## Short task
Copy out each line of the items below that contains the string "video", matching its case.

## Source material
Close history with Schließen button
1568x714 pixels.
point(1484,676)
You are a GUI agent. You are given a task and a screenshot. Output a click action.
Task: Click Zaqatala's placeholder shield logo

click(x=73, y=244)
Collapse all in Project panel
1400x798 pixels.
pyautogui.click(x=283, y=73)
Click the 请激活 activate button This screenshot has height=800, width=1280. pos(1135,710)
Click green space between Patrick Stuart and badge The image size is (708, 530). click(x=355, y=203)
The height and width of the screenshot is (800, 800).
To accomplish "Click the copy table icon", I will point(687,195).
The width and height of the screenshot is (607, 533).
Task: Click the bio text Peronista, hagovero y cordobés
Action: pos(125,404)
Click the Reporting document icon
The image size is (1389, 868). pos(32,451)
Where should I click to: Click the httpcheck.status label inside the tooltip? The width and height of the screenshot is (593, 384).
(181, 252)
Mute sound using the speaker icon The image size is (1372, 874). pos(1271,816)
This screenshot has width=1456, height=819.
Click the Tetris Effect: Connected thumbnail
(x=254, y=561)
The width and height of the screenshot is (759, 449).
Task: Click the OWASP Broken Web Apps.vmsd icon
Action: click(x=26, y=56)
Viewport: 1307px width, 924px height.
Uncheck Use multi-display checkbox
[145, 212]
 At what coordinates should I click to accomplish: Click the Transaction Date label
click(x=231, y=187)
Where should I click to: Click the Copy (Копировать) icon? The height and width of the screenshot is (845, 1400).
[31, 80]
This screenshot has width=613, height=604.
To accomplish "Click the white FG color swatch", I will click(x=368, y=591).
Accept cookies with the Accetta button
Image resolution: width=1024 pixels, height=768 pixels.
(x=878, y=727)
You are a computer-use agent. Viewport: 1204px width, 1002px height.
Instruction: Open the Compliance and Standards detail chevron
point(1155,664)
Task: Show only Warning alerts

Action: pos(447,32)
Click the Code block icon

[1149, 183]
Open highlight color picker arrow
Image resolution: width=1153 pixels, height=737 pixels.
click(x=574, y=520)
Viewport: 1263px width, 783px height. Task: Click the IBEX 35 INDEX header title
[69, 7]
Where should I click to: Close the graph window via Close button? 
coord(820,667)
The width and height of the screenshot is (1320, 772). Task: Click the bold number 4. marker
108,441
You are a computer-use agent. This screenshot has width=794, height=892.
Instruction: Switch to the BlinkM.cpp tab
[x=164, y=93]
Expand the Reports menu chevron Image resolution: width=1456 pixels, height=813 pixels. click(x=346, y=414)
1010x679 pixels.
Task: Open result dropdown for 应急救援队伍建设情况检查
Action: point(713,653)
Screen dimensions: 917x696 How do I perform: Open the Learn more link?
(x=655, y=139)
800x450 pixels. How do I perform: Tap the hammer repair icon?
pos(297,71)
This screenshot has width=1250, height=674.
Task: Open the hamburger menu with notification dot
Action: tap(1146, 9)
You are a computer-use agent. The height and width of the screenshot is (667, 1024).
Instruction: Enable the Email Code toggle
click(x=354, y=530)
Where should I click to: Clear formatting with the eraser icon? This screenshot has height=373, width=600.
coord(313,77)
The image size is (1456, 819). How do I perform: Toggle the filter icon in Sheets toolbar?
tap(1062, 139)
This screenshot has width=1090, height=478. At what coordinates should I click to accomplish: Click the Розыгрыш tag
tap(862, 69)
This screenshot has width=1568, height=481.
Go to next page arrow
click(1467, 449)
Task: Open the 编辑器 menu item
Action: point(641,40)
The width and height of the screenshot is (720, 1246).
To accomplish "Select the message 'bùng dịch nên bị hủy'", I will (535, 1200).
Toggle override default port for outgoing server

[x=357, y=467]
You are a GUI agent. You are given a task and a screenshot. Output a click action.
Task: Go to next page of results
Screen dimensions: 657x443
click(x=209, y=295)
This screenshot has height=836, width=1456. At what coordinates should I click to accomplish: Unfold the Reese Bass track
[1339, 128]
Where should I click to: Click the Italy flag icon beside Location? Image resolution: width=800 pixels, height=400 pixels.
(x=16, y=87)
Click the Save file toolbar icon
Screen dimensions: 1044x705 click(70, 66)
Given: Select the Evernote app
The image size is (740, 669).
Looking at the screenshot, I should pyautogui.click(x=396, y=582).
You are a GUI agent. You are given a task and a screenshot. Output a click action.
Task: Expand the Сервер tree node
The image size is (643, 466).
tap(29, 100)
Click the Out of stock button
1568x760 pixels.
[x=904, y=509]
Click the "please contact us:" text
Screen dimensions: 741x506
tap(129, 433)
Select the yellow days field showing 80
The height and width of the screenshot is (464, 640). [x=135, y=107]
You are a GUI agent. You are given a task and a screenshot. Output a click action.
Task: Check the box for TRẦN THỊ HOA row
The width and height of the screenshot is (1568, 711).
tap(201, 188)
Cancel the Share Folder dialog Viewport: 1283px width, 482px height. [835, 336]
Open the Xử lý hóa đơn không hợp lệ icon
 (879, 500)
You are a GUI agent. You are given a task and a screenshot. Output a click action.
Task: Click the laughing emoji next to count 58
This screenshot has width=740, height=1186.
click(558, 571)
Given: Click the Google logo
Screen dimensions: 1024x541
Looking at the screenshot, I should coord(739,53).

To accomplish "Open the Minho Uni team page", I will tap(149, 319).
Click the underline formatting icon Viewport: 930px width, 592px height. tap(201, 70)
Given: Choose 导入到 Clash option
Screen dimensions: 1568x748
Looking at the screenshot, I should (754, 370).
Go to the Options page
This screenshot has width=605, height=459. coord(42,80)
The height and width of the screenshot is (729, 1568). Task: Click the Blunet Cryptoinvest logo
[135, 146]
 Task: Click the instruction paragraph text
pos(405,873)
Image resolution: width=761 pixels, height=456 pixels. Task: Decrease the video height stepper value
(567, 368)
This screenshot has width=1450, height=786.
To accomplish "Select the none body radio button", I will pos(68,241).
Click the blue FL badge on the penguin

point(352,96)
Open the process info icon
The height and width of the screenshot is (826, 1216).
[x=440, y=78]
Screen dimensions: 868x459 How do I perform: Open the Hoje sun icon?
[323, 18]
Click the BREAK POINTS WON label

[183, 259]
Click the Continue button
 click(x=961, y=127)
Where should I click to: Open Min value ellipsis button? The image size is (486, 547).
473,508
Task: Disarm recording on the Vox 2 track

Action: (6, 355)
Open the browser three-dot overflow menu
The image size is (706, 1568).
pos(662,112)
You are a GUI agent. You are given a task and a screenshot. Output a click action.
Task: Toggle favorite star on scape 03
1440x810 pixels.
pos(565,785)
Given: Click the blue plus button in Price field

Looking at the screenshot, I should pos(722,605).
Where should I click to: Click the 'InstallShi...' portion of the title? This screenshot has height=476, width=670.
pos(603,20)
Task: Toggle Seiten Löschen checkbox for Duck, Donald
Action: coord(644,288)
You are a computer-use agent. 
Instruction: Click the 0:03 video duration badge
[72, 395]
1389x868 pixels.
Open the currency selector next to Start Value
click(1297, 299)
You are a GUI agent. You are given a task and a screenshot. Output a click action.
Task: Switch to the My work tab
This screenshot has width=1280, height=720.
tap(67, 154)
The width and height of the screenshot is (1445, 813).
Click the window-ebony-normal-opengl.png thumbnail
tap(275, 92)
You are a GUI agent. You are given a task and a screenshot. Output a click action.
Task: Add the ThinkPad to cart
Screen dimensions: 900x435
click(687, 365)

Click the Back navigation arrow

## The response
Image resolution: width=761 pixels, height=456 pixels. Task: Decrease the video height stepper value
Instruction: Click the 0:03 video duration badge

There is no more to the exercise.